Stocks on April 20, 2018: outlook


*These are my discretionary thoughts on the market. My Medium-Long Term model determines my trades. Go to the homepage for my latest market outlook. I update this webpage throughout the day.

Thoughts

  1. VIX will slowly grind higher over the next year. But the stock market will go higher too.
  2. Corporate debt is ballooning. Not yet a medium-long term bearish factor for the stock market.
  3. Leading Economic Index is still trending higher. A medium-long term bullish factor for the U.S. stock market.
  4. Initial Claims are starting to flatten. This bull market has at most 2 years left.

6 pm: VIX will slowly grind higher over the next year. But the stock market will go higher too.
The 10 year – 2 year Treasury yield differential is a good leading indicator for VIX, the same way it is a leading indicator for the stock market. Here’s the yield differential (inverted) overlapped onto VIX.

This implies that VIX will slowly chop higher as the yield curve continues to flatten over the next year.
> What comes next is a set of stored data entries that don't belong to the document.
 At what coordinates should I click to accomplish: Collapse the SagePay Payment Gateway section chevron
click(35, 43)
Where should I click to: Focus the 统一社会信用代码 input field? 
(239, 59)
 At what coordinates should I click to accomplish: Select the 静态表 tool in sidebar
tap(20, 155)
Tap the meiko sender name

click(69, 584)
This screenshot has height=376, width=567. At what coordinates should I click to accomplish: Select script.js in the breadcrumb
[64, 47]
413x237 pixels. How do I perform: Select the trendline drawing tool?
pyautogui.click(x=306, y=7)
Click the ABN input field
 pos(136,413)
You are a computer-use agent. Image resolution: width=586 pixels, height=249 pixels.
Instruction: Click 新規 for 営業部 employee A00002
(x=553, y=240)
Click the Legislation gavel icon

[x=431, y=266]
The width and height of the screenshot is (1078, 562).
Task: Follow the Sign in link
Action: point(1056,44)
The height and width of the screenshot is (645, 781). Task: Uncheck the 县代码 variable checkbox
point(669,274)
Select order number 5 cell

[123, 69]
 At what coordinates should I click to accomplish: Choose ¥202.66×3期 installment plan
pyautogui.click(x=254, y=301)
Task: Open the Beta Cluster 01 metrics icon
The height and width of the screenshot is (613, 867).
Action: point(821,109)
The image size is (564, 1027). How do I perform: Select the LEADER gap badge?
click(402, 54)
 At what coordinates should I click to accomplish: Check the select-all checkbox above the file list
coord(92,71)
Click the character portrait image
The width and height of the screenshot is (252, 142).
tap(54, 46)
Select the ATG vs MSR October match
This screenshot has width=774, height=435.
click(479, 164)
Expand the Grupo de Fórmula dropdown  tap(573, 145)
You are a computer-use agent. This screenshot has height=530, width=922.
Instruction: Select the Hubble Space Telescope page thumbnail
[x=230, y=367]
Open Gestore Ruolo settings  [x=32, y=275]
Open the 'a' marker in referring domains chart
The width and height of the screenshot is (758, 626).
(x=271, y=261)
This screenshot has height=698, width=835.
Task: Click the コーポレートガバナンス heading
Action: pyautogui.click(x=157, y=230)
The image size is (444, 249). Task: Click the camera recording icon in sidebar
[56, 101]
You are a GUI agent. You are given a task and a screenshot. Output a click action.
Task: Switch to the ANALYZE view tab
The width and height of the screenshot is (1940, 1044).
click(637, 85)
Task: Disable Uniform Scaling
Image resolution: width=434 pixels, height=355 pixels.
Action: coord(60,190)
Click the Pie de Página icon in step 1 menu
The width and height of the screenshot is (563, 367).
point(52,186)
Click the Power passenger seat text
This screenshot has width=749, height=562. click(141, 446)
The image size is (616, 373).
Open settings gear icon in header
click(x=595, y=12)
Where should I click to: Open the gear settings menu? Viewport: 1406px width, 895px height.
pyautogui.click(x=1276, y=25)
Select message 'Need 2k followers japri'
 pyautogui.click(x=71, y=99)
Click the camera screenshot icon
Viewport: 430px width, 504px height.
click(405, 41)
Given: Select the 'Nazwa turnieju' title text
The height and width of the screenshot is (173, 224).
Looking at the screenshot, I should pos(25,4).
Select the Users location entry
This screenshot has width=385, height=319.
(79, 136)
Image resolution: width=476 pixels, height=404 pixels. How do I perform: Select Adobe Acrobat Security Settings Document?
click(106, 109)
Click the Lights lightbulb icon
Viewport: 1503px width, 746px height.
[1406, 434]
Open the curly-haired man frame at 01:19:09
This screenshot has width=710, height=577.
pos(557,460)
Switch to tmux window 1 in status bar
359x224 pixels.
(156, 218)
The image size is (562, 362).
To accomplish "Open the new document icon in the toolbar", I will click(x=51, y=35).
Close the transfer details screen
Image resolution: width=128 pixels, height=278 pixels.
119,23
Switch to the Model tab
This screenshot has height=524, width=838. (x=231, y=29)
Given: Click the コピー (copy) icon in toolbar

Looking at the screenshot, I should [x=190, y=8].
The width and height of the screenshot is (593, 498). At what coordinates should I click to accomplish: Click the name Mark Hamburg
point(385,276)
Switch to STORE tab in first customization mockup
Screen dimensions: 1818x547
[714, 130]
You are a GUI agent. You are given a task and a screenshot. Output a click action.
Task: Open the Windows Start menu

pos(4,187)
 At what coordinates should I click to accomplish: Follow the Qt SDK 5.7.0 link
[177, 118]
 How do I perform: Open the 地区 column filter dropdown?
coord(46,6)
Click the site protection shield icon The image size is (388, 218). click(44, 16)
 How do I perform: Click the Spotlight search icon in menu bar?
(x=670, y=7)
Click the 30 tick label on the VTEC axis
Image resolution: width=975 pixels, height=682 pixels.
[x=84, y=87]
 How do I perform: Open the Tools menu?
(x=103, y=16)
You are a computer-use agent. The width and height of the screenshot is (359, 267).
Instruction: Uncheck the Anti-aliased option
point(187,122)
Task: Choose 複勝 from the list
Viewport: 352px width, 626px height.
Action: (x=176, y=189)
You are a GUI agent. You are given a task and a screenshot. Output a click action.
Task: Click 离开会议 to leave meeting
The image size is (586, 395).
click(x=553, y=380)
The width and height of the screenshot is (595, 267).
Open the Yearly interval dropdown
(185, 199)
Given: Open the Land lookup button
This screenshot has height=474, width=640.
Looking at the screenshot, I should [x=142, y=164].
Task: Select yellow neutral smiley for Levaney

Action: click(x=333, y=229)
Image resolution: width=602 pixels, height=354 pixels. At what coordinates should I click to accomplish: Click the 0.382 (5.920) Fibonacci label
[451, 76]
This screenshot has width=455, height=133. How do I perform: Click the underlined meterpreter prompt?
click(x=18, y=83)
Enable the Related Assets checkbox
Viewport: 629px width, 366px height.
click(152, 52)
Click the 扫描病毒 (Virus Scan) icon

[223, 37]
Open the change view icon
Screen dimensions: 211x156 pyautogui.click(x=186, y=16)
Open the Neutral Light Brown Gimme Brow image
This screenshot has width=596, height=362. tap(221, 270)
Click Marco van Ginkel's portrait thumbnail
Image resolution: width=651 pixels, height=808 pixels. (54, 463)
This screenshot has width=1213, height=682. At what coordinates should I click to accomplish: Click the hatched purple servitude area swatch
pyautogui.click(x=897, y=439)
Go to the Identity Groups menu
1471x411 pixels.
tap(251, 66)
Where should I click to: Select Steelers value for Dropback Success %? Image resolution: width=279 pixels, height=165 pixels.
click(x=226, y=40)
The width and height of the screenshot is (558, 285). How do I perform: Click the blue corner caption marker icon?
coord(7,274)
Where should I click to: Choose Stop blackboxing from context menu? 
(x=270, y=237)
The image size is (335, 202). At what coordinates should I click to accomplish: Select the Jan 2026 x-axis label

But is this medium term bearish for the S&P 500? No.
VIX tends to chop higher along with the S&P 500 during the final legs of a bull market. VIX’s bottom should precede the stock market’s top (VIX bottomed in January 2018 while the S&P topped in January 2018 – hence it wasn’t the bull market’s top).

1 am: Corporate debt is ballooning. Not yet a medium-long term bearish factor for the stock market.
Thanks to a decade of record low interest rates, the median firm has record net leverage (in other words companies have gone on a borrowing spree over the past decade). Bears use this to argue that a debt-fueled stock market crash is looming just around the corner. I disagree.
It doesn’t matter what the absolute level of debt is. What matters is whether or not companies can SERVICE that debt. Very high levels of debt are not a problem as long as companies can afford that debt.

Interest coverage measures Corporate America’s ability to service its debt. The higher the interest coverage ratio, the more easily companies can service their debt.
*Interest coverage ratio = a company’s earnings before interest and taxes (EBIT) / the company’s interest expenses for the same period
The interest coverage ratio is still very high right now because:

  1. Interest rates are still very low (historically).
  2. Corporate profits have surged over the past decade.

Hence, the massive amount of corporate debt is not yet a medium-long term bearish factor for the stock market. This will be a big problem in a few years when interest rates are significantly higher than where they are today.

1 am: Leading Economic Index is still trending higher. A medium-long term bullish factor for the U.S. stock market.
The U.S. economy and stock market move in sync over the long run.
There are a few small and insignificant signs of economic data deterioration right now. But as a whole, the U.S. economy is still growing at a healthy rate.
The Leading Economic Index increased 0.3% in March, down from 0.6% in February, However, it is still trending higher: this is important because the Leading Economic Index tends to turn negative before a recession begins.

This is a medium-long term bullish sign for the U.S. stock market.
1 am: Initial Claims are starting to flatten. This bull market has at most 2 years left. 
Initial Claims went down a little bit from the previous week’s reading (232k vs 233k), but has mostly been flat over the past few months.

*Initial Claims lead the economy and stock market. Historically, Initial Claims trended higher before a bear market in stocks started.
This suggests that the bull market in stocks is not over because Initial Claims have not trended higher yet (it is mostly flat right now).
HOWEVER, we are watching out for any SUSTAINED increase in this data series because Initial Claims are very low right now (historically speaking). We are trying to catch the bull market’s top because the bull market most likely only has 1-2 years left.

Read Stocks on April 19, 2018: outlook

Outlook

Here’s what I think will happen based on my discretionary outlook.

  1. The S&P has made a 6%+ “small correction”. This will not turn into a “significant correction”.
  2. 2018 will trend higher but also be a choppy year. There will be another correction later this year.
  3. Why I’m medium-long term bullish on the stock market from a discretionary point of view.
  4. The S&P 500 has approximately 1-2 years left in this bull market.

I do not use my discretionary outlook to place entry/exit trades. I am 100% long SSO (2x S&P 500 ETF) because my Medium-Long Term model does not foresee a significant correction at this point in time. I ignore small corrections. I only sidestep significant corrections and bear markets. So please take my short term thoughts with a grain of salt.
I have been long the S&P 500 since September 7, 2017 when it was at 2465.